Extracted data entries
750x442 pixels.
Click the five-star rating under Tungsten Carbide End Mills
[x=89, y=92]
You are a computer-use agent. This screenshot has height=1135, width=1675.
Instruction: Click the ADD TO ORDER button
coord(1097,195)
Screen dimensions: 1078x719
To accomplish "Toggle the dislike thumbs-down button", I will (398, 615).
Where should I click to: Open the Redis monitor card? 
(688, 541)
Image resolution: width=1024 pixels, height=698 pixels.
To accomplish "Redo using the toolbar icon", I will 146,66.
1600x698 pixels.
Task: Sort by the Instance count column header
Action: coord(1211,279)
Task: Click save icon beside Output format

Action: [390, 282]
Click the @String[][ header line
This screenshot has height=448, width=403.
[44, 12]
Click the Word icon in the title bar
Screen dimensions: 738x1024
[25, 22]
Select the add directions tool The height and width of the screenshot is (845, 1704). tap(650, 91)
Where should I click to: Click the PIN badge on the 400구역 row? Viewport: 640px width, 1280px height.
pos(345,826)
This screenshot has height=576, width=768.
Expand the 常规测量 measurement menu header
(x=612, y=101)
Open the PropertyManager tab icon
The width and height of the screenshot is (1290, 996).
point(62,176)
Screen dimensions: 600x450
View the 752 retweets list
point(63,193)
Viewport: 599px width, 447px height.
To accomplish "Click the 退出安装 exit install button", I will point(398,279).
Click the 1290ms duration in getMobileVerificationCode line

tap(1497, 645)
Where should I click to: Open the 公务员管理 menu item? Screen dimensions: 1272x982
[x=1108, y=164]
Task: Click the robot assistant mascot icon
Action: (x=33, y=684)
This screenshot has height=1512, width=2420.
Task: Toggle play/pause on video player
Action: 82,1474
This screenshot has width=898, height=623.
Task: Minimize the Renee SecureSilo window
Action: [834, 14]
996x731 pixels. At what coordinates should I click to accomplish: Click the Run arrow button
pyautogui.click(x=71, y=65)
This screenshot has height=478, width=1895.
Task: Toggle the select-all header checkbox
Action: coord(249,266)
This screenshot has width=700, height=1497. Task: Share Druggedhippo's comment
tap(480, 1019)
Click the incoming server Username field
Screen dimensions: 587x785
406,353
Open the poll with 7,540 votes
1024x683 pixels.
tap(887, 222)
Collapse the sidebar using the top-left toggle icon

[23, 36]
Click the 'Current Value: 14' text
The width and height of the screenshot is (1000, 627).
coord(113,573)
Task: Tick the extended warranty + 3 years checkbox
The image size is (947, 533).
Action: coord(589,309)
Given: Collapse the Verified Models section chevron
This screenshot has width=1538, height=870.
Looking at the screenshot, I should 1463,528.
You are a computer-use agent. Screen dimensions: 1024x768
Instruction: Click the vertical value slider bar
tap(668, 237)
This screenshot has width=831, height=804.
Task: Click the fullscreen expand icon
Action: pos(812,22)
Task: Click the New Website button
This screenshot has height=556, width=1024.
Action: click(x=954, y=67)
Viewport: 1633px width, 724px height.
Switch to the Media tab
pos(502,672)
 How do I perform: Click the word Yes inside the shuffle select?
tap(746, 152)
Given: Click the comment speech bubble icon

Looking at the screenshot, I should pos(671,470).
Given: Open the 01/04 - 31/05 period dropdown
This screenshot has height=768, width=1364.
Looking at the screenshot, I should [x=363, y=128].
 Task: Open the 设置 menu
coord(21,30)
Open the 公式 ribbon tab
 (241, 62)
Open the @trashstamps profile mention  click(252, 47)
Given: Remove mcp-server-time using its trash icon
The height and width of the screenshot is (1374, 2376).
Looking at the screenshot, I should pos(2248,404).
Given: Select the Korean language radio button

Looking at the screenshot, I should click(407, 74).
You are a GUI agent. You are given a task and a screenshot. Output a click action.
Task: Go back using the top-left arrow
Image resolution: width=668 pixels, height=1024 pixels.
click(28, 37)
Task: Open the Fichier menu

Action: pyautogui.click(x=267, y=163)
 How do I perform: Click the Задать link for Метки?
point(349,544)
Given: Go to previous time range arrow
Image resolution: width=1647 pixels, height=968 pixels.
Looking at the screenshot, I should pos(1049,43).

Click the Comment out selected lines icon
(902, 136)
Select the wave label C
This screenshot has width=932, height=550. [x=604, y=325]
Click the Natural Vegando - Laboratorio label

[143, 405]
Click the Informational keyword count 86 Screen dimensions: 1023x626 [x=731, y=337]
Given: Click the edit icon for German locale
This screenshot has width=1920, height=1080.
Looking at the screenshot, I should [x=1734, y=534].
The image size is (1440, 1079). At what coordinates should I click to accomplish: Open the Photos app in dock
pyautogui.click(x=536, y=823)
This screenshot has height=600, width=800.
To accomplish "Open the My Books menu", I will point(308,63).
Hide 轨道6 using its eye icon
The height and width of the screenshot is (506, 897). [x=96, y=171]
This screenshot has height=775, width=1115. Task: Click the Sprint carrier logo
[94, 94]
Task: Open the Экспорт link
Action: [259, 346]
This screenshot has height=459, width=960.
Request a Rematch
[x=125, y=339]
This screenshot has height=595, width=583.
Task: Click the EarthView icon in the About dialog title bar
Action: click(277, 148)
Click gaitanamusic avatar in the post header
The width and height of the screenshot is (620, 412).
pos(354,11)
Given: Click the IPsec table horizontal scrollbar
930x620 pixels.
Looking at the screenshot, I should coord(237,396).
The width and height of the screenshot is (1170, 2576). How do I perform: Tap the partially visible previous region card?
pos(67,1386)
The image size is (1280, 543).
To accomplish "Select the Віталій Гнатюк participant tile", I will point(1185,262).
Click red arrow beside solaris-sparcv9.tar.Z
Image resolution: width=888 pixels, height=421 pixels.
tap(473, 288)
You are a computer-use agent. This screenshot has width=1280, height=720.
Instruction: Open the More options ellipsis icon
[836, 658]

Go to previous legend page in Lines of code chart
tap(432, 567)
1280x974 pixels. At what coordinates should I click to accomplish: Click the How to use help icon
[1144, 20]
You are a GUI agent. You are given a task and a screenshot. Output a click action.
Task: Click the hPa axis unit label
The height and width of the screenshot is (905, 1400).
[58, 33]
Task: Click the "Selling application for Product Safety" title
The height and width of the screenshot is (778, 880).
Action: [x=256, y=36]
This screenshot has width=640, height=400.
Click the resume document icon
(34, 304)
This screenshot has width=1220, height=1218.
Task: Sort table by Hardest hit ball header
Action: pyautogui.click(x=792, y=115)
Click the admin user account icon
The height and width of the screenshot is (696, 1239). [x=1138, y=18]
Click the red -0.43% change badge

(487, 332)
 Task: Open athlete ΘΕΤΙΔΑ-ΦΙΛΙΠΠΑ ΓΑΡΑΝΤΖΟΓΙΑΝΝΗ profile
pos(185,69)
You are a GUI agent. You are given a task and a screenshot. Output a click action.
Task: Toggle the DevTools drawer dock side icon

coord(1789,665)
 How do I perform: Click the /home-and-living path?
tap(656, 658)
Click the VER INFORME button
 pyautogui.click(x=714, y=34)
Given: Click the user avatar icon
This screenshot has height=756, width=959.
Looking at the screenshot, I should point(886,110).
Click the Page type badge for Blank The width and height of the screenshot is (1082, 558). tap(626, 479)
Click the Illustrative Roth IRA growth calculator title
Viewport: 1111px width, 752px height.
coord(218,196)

* [EXERCISE DESCRIPTION] Give the data back exactly as it stands.

* [WRITTEN ANSWER]
750x442 pixels.
Click the five-star rating under Tungsten Carbide End Mills
[x=89, y=92]
You are a computer-use agent. This screenshot has height=1135, width=1675.
Instruction: Click the ADD TO ORDER button
coord(1097,195)
Screen dimensions: 1078x719
To accomplish "Toggle the dislike thumbs-down button", I will (398, 615).
Where should I click to: Open the Redis monitor card? 
(688, 541)
Image resolution: width=1024 pixels, height=698 pixels.
To accomplish "Redo using the toolbar icon", I will 146,66.
1600x698 pixels.
Task: Sort by the Instance count column header
Action: coord(1211,279)
Task: Click save icon beside Output format

Action: [390, 282]
Click the @String[][ header line
This screenshot has height=448, width=403.
[44, 12]
Click the Word icon in the title bar
Screen dimensions: 738x1024
[25, 22]
Select the add directions tool The height and width of the screenshot is (845, 1704). tap(650, 91)
Where should I click to: Click the PIN badge on the 400구역 row? Viewport: 640px width, 1280px height.
pos(345,826)
This screenshot has height=576, width=768.
Expand the 常规测量 measurement menu header
(x=612, y=101)
Open the PropertyManager tab icon
The width and height of the screenshot is (1290, 996).
point(62,176)
Screen dimensions: 600x450
View the 752 retweets list
point(63,193)
Viewport: 599px width, 447px height.
To accomplish "Click the 退出安装 exit install button", I will point(398,279).
Click the 1290ms duration in getMobileVerificationCode line

tap(1497, 645)
Where should I click to: Open the 公务员管理 menu item? Screen dimensions: 1272x982
[x=1108, y=164]
Task: Click the robot assistant mascot icon
Action: (x=33, y=684)
This screenshot has height=1512, width=2420.
Task: Toggle play/pause on video player
Action: 82,1474
This screenshot has width=898, height=623.
Task: Minimize the Renee SecureSilo window
Action: [834, 14]
996x731 pixels. At what coordinates should I click to accomplish: Click the Run arrow button
pyautogui.click(x=71, y=65)
This screenshot has height=478, width=1895.
Task: Toggle the select-all header checkbox
Action: coord(249,266)
This screenshot has width=700, height=1497. Task: Share Druggedhippo's comment
tap(480, 1019)
Click the incoming server Username field
Screen dimensions: 587x785
406,353
Open the poll with 7,540 votes
1024x683 pixels.
tap(887, 222)
Collapse the sidebar using the top-left toggle icon

[23, 36]
Click the 'Current Value: 14' text
The width and height of the screenshot is (1000, 627).
coord(113,573)
Task: Tick the extended warranty + 3 years checkbox
The image size is (947, 533).
Action: coord(589,309)
Given: Collapse the Verified Models section chevron
This screenshot has width=1538, height=870.
Looking at the screenshot, I should 1463,528.
You are a computer-use agent. Screen dimensions: 1024x768
Instruction: Click the vertical value slider bar
tap(668, 237)
This screenshot has width=831, height=804.
Task: Click the fullscreen expand icon
Action: pos(812,22)
Task: Click the New Website button
This screenshot has height=556, width=1024.
Action: click(x=954, y=67)
Viewport: 1633px width, 724px height.
Switch to the Media tab
pos(502,672)
 How do I perform: Click the word Yes inside the shuffle select?
tap(746, 152)
Given: Click the comment speech bubble icon

Looking at the screenshot, I should pos(671,470).
Given: Open the 01/04 - 31/05 period dropdown
This screenshot has height=768, width=1364.
Looking at the screenshot, I should [x=363, y=128].
 Task: Open the 设置 menu
coord(21,30)
Open the 公式 ribbon tab
 (241, 62)
Open the @trashstamps profile mention  click(252, 47)
Given: Remove mcp-server-time using its trash icon
The height and width of the screenshot is (1374, 2376).
Looking at the screenshot, I should pos(2248,404).
Given: Select the Korean language radio button

Looking at the screenshot, I should click(407, 74).
You are a GUI agent. You are given a task and a screenshot. Output a click action.
Task: Go back using the top-left arrow
Image resolution: width=668 pixels, height=1024 pixels.
click(28, 37)
Task: Open the Fichier menu

Action: pyautogui.click(x=267, y=163)
 How do I perform: Click the Задать link for Метки?
point(349,544)
Given: Go to previous time range arrow
Image resolution: width=1647 pixels, height=968 pixels.
Looking at the screenshot, I should pos(1049,43).

Click the Comment out selected lines icon
(902, 136)
Select the wave label C
This screenshot has width=932, height=550. [x=604, y=325]
Click the Natural Vegando - Laboratorio label

[143, 405]
Click the Informational keyword count 86 Screen dimensions: 1023x626 [x=731, y=337]
Given: Click the edit icon for German locale
This screenshot has width=1920, height=1080.
Looking at the screenshot, I should [x=1734, y=534].
The image size is (1440, 1079). At what coordinates should I click to accomplish: Open the Photos app in dock
pyautogui.click(x=536, y=823)
This screenshot has height=600, width=800.
To accomplish "Open the My Books menu", I will point(308,63).
Hide 轨道6 using its eye icon
The height and width of the screenshot is (506, 897). [x=96, y=171]
This screenshot has height=775, width=1115. Task: Click the Sprint carrier logo
[94, 94]
Task: Open the Экспорт link
Action: [259, 346]
This screenshot has height=459, width=960.
Request a Rematch
[x=125, y=339]
This screenshot has height=595, width=583.
Task: Click the EarthView icon in the About dialog title bar
Action: click(277, 148)
Click gaitanamusic avatar in the post header
The width and height of the screenshot is (620, 412).
pos(354,11)
Given: Click the IPsec table horizontal scrollbar
930x620 pixels.
Looking at the screenshot, I should coord(237,396).
The width and height of the screenshot is (1170, 2576). How do I perform: Tap the partially visible previous region card?
pos(67,1386)
The image size is (1280, 543).
To accomplish "Select the Віталій Гнатюк participant tile", I will point(1185,262).
Click red arrow beside solaris-sparcv9.tar.Z
Image resolution: width=888 pixels, height=421 pixels.
tap(473, 288)
You are a computer-use agent. This screenshot has width=1280, height=720.
Instruction: Open the More options ellipsis icon
[836, 658]

Go to previous legend page in Lines of code chart
tap(432, 567)
1280x974 pixels. At what coordinates should I click to accomplish: Click the How to use help icon
[1144, 20]
You are a GUI agent. You are given a task and a screenshot. Output a click action.
Task: Click the hPa axis unit label
The height and width of the screenshot is (905, 1400).
[58, 33]
Task: Click the "Selling application for Product Safety" title
The height and width of the screenshot is (778, 880).
Action: [x=256, y=36]
This screenshot has width=640, height=400.
Click the resume document icon
(34, 304)
This screenshot has width=1220, height=1218.
Task: Sort table by Hardest hit ball header
Action: pyautogui.click(x=792, y=115)
Click the admin user account icon
The height and width of the screenshot is (696, 1239). [x=1138, y=18]
Click the red -0.43% change badge

(487, 332)
 Task: Open athlete ΘΕΤΙΔΑ-ΦΙΛΙΠΠΑ ΓΑΡΑΝΤΖΟΓΙΑΝΝΗ profile
pos(185,69)
You are a GUI agent. You are given a task and a screenshot. Output a click action.
Task: Toggle the DevTools drawer dock side icon

coord(1789,665)
 How do I perform: Click the /home-and-living path?
tap(656, 658)
Click the VER INFORME button
 pyautogui.click(x=714, y=34)
Given: Click the user avatar icon
This screenshot has height=756, width=959.
Looking at the screenshot, I should point(886,110).
Click the Page type badge for Blank The width and height of the screenshot is (1082, 558). tap(626, 479)
Click the Illustrative Roth IRA growth calculator title
Viewport: 1111px width, 752px height.
coord(218,196)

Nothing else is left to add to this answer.